A Cidade Genérica é a cidade liberada da servidão ao centro, da camisa de força da identidade. A Cidade Genérica quebra com esse ciclo destrutivo de dependência: não é nada mais que um reflexo das necessidades presentes e da habilidade presente. É a cidade sem história. É grande o suficiente para todos. É fácil. Não precisa de manutenção. Se fica muito pequena, simplesmente se

expande. Se fica velha, simplesmente se autodestrói e se renova. É igualmente excitante – ou desinteressante - em qualquer lugar. É “superficial” como um estúdio de Hollywood, pode produzir uma nova identidade a cada segunda- feira (KOOLHAAS, 1995, p.1250).

Neste contexto urbano, identificada a configuração espacial característica dos anos 1990 - formas prismáticas + programa complexo - coube a Rem Koolhaas desenvolver essa relação até a definição de uma nova tipologia, estabelecida por ele nesta década: a do edifício muito grande que obedece a 5 teoremas:

1. Além de uma certa massa crítica, um edifício se torna um Edifício Grande. Tamanha massa não pode ser controlada por um simples gesto arquitetônico, nem por uma combinação de gestos arquitetônicos. Essa impossibilidade propicia a autonomia de suas partes, mas não como uma fragmentação: as partes permanecem comprometidas com o todo (1995, p.500).

Os outros teoremas de certa maneira vêm comprovar essa autonomia das partes sem perder a relação com o todo. O segundo teorema versa sobre a liberdade conseguida com o advento do elevador, colocando as conhecidas discussões sobre composição, escala e proporção sob suspeita. O terceiro constata a desconexão total entre fachada e interior devido ao tamanho do volume, o que torna impossível uma relação de correspondência direta do tipo 'a fachada revela o interior' entre esses dois elementos: enquanto o interior resolve a "instabilidade programática e as necessidades iconográficas", a fachada oferece uma aparente estabilidade objetual à cidade como uma tentativa, mínima que seja, de estabelecer uma comunicação com o contexto urbano. O quarto estabelece o domínio amoral a que pertencem esses objetos – “além do bem e do mal”, uma vez que seu impacto é independente de sua qualidade. O último detecta a impossibilidade de tal objeto pertencer a qualquer tecido urbano, "ele simplesmente existe" (1995, pp.500-502). Assim, "somente através de Bigness que a arquitetura pode se dissociar dos exauridos movimentos artísticos e tecnológicos do

modernismo e do formalismo para recuperar sua instrumentalidade como veículo de modernização" (1995, p.510).

fig. 56. KOOLHAAS, R. Bigness, paginas do livro S,M,L,XL.

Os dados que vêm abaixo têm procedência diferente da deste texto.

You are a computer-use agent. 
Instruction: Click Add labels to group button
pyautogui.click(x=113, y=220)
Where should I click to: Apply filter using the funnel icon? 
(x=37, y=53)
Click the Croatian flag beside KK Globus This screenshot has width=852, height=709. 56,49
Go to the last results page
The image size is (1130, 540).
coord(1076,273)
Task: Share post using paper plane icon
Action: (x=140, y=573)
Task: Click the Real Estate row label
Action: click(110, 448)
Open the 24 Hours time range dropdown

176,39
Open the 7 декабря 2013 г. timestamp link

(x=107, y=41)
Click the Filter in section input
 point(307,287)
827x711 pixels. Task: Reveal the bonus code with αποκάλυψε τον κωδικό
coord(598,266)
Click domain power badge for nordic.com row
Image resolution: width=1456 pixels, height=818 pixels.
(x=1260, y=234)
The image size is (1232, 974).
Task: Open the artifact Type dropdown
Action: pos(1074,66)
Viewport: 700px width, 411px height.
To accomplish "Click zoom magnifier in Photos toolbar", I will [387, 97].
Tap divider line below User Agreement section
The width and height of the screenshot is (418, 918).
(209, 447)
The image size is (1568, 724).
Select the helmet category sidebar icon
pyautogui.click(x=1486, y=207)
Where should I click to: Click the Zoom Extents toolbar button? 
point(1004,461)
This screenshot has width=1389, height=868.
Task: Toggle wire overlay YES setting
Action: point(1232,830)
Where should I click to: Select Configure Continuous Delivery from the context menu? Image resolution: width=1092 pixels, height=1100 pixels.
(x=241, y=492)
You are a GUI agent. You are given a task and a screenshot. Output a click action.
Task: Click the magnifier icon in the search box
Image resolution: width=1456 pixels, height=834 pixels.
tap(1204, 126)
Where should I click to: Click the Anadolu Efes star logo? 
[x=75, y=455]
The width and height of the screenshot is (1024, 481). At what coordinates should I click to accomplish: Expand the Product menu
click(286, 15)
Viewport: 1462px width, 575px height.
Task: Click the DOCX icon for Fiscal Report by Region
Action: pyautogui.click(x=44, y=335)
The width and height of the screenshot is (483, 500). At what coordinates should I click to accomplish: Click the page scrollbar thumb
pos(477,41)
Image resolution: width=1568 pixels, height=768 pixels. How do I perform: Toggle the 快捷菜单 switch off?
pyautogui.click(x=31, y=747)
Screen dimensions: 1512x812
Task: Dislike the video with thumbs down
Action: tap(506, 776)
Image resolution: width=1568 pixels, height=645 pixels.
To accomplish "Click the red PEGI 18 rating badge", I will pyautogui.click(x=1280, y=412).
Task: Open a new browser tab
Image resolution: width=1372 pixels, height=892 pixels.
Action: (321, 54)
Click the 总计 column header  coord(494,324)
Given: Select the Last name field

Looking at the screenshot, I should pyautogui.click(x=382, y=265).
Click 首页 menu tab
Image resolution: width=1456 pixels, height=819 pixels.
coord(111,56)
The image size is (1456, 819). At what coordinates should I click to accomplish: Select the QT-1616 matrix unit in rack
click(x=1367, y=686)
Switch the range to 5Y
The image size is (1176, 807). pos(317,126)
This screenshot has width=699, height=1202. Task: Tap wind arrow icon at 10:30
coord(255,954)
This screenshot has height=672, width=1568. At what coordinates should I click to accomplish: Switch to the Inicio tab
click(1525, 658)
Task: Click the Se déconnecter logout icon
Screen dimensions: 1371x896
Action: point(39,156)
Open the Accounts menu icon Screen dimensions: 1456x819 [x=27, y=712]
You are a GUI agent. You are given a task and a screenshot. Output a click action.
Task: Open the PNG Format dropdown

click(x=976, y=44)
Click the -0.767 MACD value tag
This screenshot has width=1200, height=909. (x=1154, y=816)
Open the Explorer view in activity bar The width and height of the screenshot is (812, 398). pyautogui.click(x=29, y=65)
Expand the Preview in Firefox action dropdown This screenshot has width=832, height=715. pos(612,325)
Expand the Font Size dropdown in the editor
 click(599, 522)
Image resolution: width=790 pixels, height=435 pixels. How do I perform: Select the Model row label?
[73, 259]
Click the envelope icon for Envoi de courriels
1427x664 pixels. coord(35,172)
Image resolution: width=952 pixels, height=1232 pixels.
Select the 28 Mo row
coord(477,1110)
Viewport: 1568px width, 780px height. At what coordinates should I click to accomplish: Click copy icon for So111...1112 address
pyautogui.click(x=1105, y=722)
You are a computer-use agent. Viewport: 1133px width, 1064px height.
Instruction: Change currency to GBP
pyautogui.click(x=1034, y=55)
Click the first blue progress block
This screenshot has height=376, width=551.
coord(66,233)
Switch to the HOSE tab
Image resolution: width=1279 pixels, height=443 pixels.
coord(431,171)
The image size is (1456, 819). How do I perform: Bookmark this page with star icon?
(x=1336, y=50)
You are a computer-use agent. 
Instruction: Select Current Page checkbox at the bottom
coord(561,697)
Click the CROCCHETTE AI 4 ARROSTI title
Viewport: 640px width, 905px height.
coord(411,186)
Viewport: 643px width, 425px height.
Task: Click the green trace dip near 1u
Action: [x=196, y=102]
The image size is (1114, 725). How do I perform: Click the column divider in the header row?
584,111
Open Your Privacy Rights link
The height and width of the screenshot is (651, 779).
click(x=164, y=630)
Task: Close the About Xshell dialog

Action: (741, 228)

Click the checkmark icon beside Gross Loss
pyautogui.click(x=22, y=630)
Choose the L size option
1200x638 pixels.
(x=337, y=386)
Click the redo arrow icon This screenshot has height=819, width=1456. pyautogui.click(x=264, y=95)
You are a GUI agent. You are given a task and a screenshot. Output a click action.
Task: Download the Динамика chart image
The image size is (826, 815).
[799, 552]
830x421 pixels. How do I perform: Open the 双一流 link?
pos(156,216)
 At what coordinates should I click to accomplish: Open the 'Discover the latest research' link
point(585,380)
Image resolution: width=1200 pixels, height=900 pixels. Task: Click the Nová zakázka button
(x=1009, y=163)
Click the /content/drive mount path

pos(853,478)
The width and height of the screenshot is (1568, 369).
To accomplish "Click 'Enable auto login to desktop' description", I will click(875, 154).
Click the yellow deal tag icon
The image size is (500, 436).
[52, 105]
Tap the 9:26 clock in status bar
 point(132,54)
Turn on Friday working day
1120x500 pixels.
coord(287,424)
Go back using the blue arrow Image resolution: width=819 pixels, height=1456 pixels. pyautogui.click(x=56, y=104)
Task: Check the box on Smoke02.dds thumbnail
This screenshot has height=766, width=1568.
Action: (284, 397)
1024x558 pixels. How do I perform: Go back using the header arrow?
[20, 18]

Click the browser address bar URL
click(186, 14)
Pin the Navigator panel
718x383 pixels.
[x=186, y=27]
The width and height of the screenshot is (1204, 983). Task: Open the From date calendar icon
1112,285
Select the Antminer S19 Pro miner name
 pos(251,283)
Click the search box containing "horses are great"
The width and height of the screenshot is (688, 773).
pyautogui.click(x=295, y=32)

Ao expor as estratégias projetuais possibilitadas pelo Edifício Grande, Koolhaas atinge outra dimensão arquitetônica, que pressupõe um método de projeto próprio que utiliza artifícios como contaminação ao invés de pureza, quantidade ao invés de qualidade, e novas relações entre entidades funcionais que expandem, ao invés de limitar, suas identidades. Há também a aceitação do fato de que, frente a tamanha vastidão projetual, é impossível animar toda a sua massa com intenção - algumas zonas serão deixadas de fora, "livres da arquitetura" (1995, pp.511-513). Essas zonas, que muitas vezes ocupam andares inteiros e faixas enormes do edifício, são ocupadas por infraestrutura: vigas e pilares, dutos, fiação. Esse novo universo

estrutural, capaz de tornar real o Bigness, tem sido

desenvolvido em equipe com a Ove Arup59 e foi o

responsável, como Koolhaas parece demonstrar, por grande parte da inventividade projetual desta tipologia, uma vez que, por causa desta nova

condição, se fez necessário explorar novas

potencialidades para a formação do espaço. Como exemplo desta tipologia podemos citar a Sede Central da CCTV em Pequim, cuja construção teve início em 2005.

Os exemplos apresentados aqui ilustram o processo de superação da relação moderna de subordinação entre forma e função ocorrida ao longo da década de 1990. Consolida-se a ruptura entre forma e função através de metodologias que trabalham com conceitos como envelope e programa. O objetivo de um maior engajamento com a realidade fica cada vez mais próximo à medida que questões culturais, econômicas, políticas vão sendo incorporadas pelos processos de projeto, reconquistando para o arquiteto – cada vez mais um estrategista – o poder de construção da cidade.